LIAGORA : Laboratoire d’IA générative pour l’orchestration de recherches à base d’agents. L’acronyme est, certes un peu long, mais est plutôt précis quant au projet. Résultant d’un rapprochement entre Illuin Technology, société née dans le berceau de CentraleSupélec et MICS, l’un des laboratoires de la fameuse école d’ingénieurs, il s’agit d’un dispositif de recherche public/privé qui se veut ambitieux.
L’objectif est d’“être un pont entre les sujets de recherche fondamentale en IA générative, et la recherche appliquée, afin d’en faire des outils industriels pour les entreprises”, annonce fièrement Robert Vesoul. Ce dernier porte une double casquette : il est à la fois co-fondateur et dirigeant d’Illuin Technology mais aussi co-directeur de la chaire Innovation à CentraleSupélec.
Les agents, le RAG et la sécurité en haut de la feuille de route
Concrètement, ce laboratoire, qui réunira notamment des post-docs, des doctorants, des research data scientists et des chercheurs, compte développer des assistants IA qui s’affranchissent des limites actuelles observées : hallucinations, besoin de recourir à l’approche RAG, manque de contexte long terme, peu d’utilisation des règles métier, etc. Une pierre apportée à l’édifice colossal qu’est l’IA “responsable, éthique et digne de confiance”. Des principes qui s’accompagnent d’une démarche frugale, visant à développer des systèmes moins coûteux en énergie et en infrastructure. Partant de ces valeurs, Liagora se concentra sur trois thématiques déjà identifiées.

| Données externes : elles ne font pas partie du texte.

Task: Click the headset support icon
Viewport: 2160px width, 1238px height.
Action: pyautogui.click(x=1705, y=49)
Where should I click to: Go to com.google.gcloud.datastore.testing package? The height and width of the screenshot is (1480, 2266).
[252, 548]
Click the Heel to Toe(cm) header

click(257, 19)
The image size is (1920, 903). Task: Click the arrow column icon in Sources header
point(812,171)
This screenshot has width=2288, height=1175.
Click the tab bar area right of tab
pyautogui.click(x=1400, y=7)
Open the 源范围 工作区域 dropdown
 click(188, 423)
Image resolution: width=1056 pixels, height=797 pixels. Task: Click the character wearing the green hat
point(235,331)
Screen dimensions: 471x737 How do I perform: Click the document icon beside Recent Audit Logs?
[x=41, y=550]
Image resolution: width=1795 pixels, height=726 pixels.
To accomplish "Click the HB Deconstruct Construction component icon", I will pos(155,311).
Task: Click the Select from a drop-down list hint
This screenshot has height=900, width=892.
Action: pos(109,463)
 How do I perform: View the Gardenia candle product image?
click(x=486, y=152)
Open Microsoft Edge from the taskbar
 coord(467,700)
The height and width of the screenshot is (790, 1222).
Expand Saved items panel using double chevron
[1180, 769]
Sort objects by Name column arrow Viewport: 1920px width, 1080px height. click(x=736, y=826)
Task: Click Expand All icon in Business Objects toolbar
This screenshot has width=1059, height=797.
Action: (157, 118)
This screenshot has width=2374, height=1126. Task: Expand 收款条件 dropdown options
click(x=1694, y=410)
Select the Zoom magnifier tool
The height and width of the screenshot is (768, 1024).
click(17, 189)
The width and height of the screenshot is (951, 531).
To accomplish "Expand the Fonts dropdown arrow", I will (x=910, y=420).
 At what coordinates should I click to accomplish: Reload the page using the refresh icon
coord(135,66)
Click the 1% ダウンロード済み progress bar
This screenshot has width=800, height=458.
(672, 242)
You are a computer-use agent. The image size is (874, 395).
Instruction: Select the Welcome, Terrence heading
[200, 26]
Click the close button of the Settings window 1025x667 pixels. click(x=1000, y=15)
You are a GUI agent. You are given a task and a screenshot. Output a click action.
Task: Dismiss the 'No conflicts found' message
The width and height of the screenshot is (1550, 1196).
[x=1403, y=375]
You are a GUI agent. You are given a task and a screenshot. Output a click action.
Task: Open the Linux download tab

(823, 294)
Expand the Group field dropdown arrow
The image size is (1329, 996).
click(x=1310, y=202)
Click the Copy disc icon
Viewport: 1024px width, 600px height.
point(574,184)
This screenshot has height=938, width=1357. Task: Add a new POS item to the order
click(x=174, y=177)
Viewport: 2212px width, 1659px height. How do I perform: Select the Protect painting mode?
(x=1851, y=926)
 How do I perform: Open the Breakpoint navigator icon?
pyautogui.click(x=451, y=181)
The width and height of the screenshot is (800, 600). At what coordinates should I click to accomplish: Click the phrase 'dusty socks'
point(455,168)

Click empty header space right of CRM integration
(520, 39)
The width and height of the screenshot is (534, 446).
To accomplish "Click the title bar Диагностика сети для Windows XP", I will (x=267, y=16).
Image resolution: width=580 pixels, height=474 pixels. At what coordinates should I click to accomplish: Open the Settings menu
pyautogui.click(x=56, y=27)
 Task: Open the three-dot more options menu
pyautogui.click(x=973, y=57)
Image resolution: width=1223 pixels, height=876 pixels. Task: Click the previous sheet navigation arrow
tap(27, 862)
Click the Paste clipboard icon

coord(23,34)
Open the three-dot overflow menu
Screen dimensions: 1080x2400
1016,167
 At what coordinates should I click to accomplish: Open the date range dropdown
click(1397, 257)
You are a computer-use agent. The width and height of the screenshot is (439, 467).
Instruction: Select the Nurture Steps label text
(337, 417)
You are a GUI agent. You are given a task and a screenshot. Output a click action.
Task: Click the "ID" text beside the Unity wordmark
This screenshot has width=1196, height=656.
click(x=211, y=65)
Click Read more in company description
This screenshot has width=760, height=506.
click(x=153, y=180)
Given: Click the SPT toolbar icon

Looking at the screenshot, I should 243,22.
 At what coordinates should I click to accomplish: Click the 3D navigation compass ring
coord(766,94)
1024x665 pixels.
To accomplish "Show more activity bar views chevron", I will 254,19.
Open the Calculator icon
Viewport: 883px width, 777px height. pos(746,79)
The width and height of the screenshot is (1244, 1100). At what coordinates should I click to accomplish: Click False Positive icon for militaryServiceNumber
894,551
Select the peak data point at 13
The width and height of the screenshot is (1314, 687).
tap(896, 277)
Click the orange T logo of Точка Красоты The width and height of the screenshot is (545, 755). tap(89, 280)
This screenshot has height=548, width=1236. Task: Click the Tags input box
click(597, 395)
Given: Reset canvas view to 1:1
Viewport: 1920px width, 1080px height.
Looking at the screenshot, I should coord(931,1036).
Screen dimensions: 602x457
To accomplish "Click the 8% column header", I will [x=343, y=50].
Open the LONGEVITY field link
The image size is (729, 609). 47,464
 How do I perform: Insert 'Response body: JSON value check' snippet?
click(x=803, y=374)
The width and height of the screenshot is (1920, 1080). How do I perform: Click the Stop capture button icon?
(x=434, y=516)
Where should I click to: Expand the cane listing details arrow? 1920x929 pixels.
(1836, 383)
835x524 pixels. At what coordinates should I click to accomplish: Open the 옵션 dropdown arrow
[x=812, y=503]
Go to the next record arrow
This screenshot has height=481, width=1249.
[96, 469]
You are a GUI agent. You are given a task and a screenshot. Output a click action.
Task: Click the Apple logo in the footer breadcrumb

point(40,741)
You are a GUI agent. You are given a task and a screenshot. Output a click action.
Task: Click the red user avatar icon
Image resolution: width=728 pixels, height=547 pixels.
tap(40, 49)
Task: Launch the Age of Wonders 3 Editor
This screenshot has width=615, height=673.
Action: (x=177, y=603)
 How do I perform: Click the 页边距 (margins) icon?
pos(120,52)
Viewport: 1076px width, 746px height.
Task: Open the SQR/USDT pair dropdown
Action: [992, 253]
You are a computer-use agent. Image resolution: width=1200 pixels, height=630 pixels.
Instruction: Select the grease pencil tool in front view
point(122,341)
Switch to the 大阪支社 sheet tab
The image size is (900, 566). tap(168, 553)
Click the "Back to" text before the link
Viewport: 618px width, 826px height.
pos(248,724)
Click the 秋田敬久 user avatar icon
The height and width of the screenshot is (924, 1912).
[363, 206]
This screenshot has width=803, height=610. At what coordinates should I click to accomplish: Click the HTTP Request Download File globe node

D’abord, la conception et l’orchestration d’agents basés sur des LLM avec la traduction de FAQ et corpus en règles métier, l’utilisation de règles métier et d’outils dans des assistants. La deuxième thématique concerne l’évaluation et la conception de systèmes de RAG : pipelines de RAG textuelles complexes et différenciées et pipelines de RAG multimodales. Enfin, la sécurisation des systèmes développés et des assistants qui en découlent par une hybridation de règles, de moteurs d’IA générative, sécurisation des entrées et sorties du système.
L’open source a la primeur
Liagora est en partie soutenu par l’Agence Nationale de la Recherche (ANR), établissement public placé sous la tutelle du ministère de l’Enseignement supérieur et de la Recherche. L’ANR finance les activités de recherche – plus précisément les salaires des chercheurs issus du laboratoire MICS – et demande en contrepartie un format de coopération d’une durée de cinq ans aux deux parties. “Cela nous convenait bien. Dans cinq ans, quels seront les projets d’IA générative ? Nous aurons probablement un programme qui aura varié”, commente Robert Vesoul.
Le laboratoire entend par ailleurs soutenir l’écosystème open source et mettre en avant les communs numériques. De fait, les jeux de données, benchmarks et modèles développés seront publiés en open source, prévient le dirigeant d’Illuin Technology. Des exemples passés montrent d’ailleurs l’engagement de cette nouvelle entité sur le sujet.
Des liens académiques et de recherches forts
Depuis 2018, Illuin Technology et le laboratoire MICS travaillent ensemble au travers de nombreux programmes et projets. “Nous avons des liens académiques et de recherche avec Paris-Saclay et CentraleSupélec très fort. Cela nous permet de faire des projets communs, d’avoir des initiatives académiques assez originales pour garder et aller capter tous ces jeunes talents dans le domaine de l’IA”, résume Robert Vesoul.
Ils comptabilisent de fait 7 publications communes depuis 2023 et embarquent de nombreux chercheurs des deux côtés, à l’instar de Manuel Faysse et sa thèse CIFRE portant sur l’amélioration des méthodes de recherche d’information dans des corpus multimodaux. Parmi les travaux les plus repris à l’international, notons CroissantLLM – un modèle de langage bilingue (français-anglais) optimisé pour des applications industrielles -, et ColPali, une technologie de RAG multimodal améliorant la compréhension de documents enrichis de tableaux, images et diagrammes.
Robert Vesoul estime que cette initiative permet de se mesurer à des compétiteurs plus féroces et souvent mieux soutenus financièrement. “Quand nous comparons les équipes de recherche que nous pouvons mettre en collaboration au niveau européen, nous arrivons à des choses qui sont proches des capacités de recherche d’un Meta ou autre. Il n’y a pas à rougir. Selon lui, le cadre dans lequel s’inscrit Liagora est un moyen de faire de la recherche de très bon niveau. Nous n’allons pas faire des modèles de fondation et des LLM dans le cadre de ce laboratoire, mais nous entraînerons des modèles pointus. Le fait que nous soyons dans ce cadre public-privé aide aussi : nous aurons à disposition les capacités de calcul du supercalculateur Jean Zay”.